Saturday, April 02, 2011

Research byte: Why working memory training programs work

Excellent overview article on the different types of working memory training programs and why some (core training programs) produce positive effects across different human performance domains and why the effects generalize. The core training programs appear to improve the domain-general mechanisms involving in working memory, such as controlled executive attention and disinhibition (ability to focus and screen out distractors). The focus on the frontal-parietal network (dorsolateral prefrontal cortex, posterior parietal cortex, the striatum, and the basal ganglia) has been a constant thread thru recent working memory theoretical and applied training research.

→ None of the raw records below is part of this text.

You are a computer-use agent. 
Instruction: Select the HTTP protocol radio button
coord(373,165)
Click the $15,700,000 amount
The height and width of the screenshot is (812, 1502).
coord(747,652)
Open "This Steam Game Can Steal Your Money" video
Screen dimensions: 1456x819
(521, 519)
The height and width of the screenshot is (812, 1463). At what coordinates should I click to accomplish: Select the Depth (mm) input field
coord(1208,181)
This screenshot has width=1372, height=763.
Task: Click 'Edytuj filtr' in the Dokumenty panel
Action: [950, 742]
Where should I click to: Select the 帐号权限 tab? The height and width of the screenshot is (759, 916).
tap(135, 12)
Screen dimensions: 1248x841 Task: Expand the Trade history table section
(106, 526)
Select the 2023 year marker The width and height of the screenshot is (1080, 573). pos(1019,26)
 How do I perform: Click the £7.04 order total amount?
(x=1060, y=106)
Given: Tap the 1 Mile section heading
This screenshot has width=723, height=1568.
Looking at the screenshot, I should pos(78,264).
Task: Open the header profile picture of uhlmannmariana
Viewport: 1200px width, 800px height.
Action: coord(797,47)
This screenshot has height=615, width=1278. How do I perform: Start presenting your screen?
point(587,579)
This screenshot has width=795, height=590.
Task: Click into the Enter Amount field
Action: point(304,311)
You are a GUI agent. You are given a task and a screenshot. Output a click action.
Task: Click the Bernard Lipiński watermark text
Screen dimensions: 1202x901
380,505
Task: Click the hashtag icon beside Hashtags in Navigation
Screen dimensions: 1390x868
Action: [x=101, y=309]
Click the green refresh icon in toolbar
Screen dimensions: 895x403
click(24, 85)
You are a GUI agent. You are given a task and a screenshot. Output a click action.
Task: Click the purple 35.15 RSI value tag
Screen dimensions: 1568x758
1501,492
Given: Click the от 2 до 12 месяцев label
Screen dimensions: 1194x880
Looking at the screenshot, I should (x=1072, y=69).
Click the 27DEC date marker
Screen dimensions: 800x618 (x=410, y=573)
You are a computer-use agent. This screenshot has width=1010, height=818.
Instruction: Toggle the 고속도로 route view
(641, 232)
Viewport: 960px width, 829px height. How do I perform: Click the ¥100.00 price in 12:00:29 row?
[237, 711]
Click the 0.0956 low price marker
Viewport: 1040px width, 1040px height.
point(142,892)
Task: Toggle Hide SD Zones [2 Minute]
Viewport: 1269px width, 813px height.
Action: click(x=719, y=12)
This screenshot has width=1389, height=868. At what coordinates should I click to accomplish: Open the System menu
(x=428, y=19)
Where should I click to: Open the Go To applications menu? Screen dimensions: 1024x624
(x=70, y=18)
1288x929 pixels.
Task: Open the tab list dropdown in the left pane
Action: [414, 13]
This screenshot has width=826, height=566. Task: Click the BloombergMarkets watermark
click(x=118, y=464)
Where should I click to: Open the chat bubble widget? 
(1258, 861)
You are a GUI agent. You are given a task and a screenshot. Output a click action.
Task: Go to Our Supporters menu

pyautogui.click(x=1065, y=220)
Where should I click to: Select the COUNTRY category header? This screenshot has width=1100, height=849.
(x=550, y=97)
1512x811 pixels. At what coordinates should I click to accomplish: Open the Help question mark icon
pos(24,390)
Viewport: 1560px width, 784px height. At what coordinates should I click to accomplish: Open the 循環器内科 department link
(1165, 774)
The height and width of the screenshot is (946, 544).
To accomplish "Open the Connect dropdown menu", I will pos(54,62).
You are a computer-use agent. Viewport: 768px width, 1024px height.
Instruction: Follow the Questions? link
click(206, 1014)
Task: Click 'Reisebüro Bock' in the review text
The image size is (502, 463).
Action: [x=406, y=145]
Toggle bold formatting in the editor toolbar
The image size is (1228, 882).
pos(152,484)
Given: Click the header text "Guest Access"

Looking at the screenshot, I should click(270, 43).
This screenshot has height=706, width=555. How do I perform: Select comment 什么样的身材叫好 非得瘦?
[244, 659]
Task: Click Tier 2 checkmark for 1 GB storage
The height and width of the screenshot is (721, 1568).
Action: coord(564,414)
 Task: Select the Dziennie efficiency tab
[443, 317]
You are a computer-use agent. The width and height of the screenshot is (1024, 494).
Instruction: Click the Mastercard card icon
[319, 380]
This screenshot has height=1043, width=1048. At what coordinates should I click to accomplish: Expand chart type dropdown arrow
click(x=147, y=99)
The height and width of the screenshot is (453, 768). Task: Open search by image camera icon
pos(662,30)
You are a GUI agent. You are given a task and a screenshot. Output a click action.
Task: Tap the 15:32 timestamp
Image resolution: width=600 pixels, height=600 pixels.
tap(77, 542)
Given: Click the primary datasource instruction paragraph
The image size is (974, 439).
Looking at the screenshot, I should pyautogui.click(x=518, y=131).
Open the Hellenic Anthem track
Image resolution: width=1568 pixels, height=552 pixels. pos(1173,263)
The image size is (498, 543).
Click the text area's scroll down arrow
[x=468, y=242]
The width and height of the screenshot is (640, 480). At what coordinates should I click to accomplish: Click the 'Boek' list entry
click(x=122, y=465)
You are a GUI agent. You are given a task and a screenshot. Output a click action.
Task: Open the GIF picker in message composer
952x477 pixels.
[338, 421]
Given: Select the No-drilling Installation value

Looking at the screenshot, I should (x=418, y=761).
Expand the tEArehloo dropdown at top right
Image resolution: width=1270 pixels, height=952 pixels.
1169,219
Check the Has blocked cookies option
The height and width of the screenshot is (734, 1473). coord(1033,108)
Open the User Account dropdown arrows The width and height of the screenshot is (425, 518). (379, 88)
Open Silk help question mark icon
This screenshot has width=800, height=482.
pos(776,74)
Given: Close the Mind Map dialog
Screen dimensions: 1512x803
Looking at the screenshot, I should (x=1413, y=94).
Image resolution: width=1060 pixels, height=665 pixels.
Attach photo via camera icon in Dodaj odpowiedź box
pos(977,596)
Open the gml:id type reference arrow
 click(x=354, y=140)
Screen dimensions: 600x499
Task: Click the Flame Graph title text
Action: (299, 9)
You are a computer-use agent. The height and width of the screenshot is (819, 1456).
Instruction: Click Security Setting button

Morrison, A. B., & Chein, J. M. (2011). Does working memory training work? The promise and challenges of enhancing cognition by training working memory. Psychonomic Bulletin & Review, 18(1), 46-60


A growing body of literature shows that one’s working memory (WM) capacity can be expanded through targeted training. Given the established relationship between WM and higher cognition, these successful training studies have led to speculation that WM training may yield broad cognitive benefits. This review considers the current state of the emerging WM training literature, and details both its successes and limitations. We identify two distinct approaches to WM training, strategy training and core training, and highlight both the theoretical and practical motivations that guide each approach. Training-related increases in WM capacity have been successfully demonstrated across a wide range of subject populations, but different training techniques seem to produce differential impacts upon the broader landscape of cognitive abilities. In particular, core WM training studies seem to produce more far-reaching transfer effects, likely because they target domain-general mechanisms of WM. The results of individual studies encourage optimism regarding the value of WM training as a tool for general cognitive enhancement. However, we discuss several limitations that should be addressed before the field endorses the value of this approach.